Answer

**step1** Understanding the problem

The problem asks us to determine if the given equation is a quadratic equation. A quadratic equation is an equation that can be written in the standard form $$ax^2 + bx + c = 0$$, where $$a$$, $$b$$, and $$c$$ are constants, and the coefficient $$a$$ of the $$x^2$$ term must not be zero ($$a \neq 0$$). This means that after simplifying the equation, there must be an $$x^2$$ term remaining.

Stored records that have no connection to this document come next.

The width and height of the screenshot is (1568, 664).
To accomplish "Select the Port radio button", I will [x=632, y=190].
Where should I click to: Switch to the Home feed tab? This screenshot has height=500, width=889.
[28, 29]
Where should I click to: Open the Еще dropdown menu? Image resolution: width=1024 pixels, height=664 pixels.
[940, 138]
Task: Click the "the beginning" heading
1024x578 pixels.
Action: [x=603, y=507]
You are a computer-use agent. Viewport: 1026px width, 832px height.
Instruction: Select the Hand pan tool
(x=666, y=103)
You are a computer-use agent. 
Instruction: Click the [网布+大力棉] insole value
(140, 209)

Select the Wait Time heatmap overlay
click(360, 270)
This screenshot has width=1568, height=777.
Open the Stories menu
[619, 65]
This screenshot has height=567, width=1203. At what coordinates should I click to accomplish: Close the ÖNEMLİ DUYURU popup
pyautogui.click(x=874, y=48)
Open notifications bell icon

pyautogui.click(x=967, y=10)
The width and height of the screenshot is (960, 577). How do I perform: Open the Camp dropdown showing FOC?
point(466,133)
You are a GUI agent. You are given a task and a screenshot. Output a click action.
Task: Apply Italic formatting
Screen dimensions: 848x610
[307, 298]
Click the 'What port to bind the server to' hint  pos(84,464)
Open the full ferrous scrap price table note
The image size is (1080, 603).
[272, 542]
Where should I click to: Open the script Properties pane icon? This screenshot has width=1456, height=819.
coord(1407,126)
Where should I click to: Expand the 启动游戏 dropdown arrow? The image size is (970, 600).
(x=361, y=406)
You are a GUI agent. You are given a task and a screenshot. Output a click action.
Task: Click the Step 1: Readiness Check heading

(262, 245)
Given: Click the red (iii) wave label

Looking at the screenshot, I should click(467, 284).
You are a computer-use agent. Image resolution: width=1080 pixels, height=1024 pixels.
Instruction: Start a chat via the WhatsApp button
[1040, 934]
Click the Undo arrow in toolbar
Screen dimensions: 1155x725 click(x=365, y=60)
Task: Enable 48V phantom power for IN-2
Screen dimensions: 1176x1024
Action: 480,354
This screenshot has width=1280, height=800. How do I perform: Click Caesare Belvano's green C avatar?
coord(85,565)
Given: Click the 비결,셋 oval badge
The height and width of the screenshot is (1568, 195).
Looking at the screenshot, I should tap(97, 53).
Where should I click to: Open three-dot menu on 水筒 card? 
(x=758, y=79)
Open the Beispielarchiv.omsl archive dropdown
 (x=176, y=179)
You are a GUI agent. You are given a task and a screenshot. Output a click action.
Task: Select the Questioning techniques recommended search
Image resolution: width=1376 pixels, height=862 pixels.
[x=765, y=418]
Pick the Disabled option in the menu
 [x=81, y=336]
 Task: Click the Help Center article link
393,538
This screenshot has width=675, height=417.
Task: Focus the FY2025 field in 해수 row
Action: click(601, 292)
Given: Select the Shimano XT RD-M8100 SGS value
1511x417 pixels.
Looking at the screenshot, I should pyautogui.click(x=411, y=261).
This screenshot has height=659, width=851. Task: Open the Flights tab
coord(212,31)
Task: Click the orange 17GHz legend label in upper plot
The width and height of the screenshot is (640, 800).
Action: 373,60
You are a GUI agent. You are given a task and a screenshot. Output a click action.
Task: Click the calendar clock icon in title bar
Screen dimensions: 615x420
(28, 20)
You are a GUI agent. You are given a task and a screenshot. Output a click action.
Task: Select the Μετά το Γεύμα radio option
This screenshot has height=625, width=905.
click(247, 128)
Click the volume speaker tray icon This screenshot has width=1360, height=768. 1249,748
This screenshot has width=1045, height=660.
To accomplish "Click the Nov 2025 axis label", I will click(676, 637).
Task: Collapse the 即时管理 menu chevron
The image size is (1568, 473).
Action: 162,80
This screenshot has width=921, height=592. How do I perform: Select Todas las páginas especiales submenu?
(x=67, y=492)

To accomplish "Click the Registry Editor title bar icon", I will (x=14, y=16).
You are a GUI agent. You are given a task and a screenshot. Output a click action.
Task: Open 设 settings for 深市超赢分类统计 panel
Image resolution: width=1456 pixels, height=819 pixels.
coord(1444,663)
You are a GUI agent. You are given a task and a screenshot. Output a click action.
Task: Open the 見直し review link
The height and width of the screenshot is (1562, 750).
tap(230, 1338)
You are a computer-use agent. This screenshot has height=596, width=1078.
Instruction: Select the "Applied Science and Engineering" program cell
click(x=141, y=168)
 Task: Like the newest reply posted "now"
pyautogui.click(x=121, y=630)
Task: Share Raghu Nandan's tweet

**step2** Expanding the right side of the equation

The given equation is $$ x^{2}+5 x-5=(x-3)^{2} $$.
First, we need to expand the expression on the right side of the equation, which is $$(x-3)^{2}$$.
To expand $$(x-3)^{2}$$, we multiply $$(x-3)$$ by itself: $$(x-3) \times (x-3)$$.
We can use the distributive property (often called FOIL for binomials):
First: $$x \times x = x^2$$
Outer: $$x \times (-3) = -3x$$
Inner: $$-3 \times x = -3x$$
Last: $$-3 \times (-3) = 9$$
Combining these terms, we get: $$x^2 - 3x - 3x + 9$$
$$ (x-3)^{2} = x^2 - 6x + 9 $$.

**step3** Substituting and simplifying the equation

Now, we substitute the expanded form of $$(x-3)^2$$ back into the original equation:
$$ x^2 + 5x - 5 = x^2 - 6x + 9 $$
To simplify, we want to move all terms to one side of the equation to see the highest power of $$x$$ that remains.
First, subtract $$x^2$$ from both sides of the equation:
$$ x^2 - x^2 + 5x - 5 = x^2 - x^2 - 6x + 9 $$
This simplifies to:
$$ 5x - 5 = -6x + 9 $$
Next, add $$6x$$ to both sides of the equation:
$$ 5x + 6x - 5 = -6x + 6x + 9 $$
This simplifies to:
$$ 11x - 5 = 9 $$
Finally, add $$5$$ to both sides of the equation:
$$ 11x - 5 + 5 = 9 + 5 $$
This simplifies to:
$$ 11x = 14 $$.

**step4** Determining if the equation is quadratic

The simplified form of the given equation is $$11x = 14$$.
For an equation to be quadratic, it must have an $$x^2$$ term with a non-zero coefficient (meaning $$a \neq 0$$ in $$ax^2 + bx + c = 0$$).
In our simplified equation, $$11x = 14$$, there is no $$x^2$$ term. The highest power of $$x$$ is 1.
Therefore, this equation is a linear equation, not a quadratic equation.